Её нисколько не изумило также, когда он встал, маленькими шажками подошёл к ней и отечески поцеловал её в лоб. Затем, ласково улыбаясь, с самым естественным видом, взял её за руки и, нежно обняв за талию, посадил рядом с собой на диван. Один миг дама необыкновенно ясно понимала, что она должна дать ему пощёчину, но этот порыв бессильно замер где-то в глубине и вместо этого, само собой, вышло так, что она вздохнула и, откинув голову, подставила Петру Иванычу губки, которые и затерялись бесследно в его усах.
IV
Недели через три после этого, Пётр Иваныч в самом удручённом состоянии духа возвращался к себе домой. На окраинах улиц, по которым он проходил, кипела весёлая и оживлённая жизнь: евреи-сапожники постукивали молоточками, сидя на тротуаре у окон своих подвалов; ребятишки с восторгом возили на досках ошалевших от ужаса худых котят; собаки обнюхивали пыльные сливы и виноград у зазевавшихся фруктовщиков; молодые работницы прогуливались рядами, толкуя о любви.
Во всяком другом случае всё это не преминуло бы привлечь внимание Петра Иваныча, но теперь он не замечал ничего. Он быстро шёл, стуча по тротуару своей тросточкой, время от времени с сердцем повторял своё любимое слово: «Погибель!..» — и несколько раз даже останавливался и разводил руками, как бы спрашивая кого-то, что же ему делать?
Пётр Иваныч только что приехал с дачи, где жила его дама, давно уже превратившаяся для него в самую определённую личность, носящую имя Марья Николаевна и окружённую целым рядом таких же определённых лиц.

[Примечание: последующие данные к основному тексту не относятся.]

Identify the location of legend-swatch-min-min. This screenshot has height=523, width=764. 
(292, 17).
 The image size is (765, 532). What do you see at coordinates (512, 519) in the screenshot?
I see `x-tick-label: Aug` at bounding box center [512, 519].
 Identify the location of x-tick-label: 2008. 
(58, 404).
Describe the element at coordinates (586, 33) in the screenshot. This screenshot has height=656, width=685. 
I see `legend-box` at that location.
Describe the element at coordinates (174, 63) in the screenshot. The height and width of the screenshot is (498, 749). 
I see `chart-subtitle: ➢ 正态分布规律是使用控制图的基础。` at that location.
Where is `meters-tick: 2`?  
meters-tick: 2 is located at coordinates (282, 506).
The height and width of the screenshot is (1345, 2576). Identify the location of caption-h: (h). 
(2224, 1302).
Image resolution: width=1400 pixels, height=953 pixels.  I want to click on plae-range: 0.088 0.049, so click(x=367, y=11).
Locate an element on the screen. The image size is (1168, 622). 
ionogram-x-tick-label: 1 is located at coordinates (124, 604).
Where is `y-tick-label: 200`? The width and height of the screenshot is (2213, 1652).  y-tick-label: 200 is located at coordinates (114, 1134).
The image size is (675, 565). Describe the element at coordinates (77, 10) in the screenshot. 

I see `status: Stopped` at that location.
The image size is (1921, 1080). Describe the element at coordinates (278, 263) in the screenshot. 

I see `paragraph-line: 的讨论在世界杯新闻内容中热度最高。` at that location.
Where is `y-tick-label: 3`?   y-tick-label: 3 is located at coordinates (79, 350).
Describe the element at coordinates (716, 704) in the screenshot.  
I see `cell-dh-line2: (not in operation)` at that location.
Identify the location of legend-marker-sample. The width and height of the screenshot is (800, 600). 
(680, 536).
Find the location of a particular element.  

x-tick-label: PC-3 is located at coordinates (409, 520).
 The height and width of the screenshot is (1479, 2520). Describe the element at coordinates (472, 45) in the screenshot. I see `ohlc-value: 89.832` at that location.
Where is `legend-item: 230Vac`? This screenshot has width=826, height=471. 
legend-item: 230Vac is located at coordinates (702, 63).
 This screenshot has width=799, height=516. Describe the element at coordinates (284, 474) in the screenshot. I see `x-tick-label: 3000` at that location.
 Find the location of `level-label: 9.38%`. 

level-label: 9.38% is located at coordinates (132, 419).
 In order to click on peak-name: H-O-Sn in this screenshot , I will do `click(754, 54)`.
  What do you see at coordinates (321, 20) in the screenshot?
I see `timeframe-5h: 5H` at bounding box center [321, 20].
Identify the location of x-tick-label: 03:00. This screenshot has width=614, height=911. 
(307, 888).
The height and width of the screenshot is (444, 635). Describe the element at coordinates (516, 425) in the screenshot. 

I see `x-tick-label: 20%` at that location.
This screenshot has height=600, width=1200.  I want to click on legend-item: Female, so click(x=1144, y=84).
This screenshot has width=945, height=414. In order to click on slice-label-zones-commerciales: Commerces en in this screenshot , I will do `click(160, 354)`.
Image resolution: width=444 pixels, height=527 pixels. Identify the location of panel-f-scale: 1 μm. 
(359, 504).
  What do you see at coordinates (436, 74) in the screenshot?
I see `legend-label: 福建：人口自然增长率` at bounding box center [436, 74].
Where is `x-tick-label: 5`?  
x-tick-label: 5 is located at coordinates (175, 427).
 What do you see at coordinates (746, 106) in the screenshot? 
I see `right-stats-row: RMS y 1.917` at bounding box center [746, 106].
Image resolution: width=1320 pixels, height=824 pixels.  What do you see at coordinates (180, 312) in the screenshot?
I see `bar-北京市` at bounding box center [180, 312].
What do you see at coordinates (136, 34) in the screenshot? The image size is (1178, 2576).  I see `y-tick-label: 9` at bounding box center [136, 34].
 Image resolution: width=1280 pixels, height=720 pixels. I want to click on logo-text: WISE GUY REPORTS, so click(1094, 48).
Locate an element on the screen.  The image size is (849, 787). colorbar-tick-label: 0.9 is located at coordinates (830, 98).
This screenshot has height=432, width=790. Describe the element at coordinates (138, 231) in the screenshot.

Он провёл на даче весь вчерашний день, переночевал там, всё время был окружён самыми нежными заботами и, как это ни странно, но именно это-то обстоятельство заставляло его с таким недоумением и смущением разводить руками.
Добравшись до своей комнатки, Пётр Иваныч вложил в американский замок ключ и открыл дверь. Уже по одному густому храпу, потрясающему, подобно звукам органа, стены, он мог догадаться о присутствии своего приятеля, архитектора Кокина, который и оказался действительно лежащим на диване в своей любимой позе: с раскинутыми руками и ногами, с мощно вздымающимся вверх животом и с раскрытым ртом, испускающим волны звуков.
Толстяк обладал способностью просыпаться с такою же лёгкостью, с какой засыпал. Разбуженный слабым шумом, он на всём скаку прервал храп, раскрыл глаза и, немедленно войдя в интересы реальной жизни, произнёс:
— Знаешь что, Метлов! Я открыл вчера в одном кабаке великолепное тёмное пиво в кувшинах, пойдём его пить.
Пётр Иваныч снял шляпу, бросил её на окно, швырнул в угол тросточку, уселся за стол и, помолчав, с трагическим видом произнёс:
— Погибель бы тебе на твою голову с твоим пивом, и чёрным, и белым! Вот что!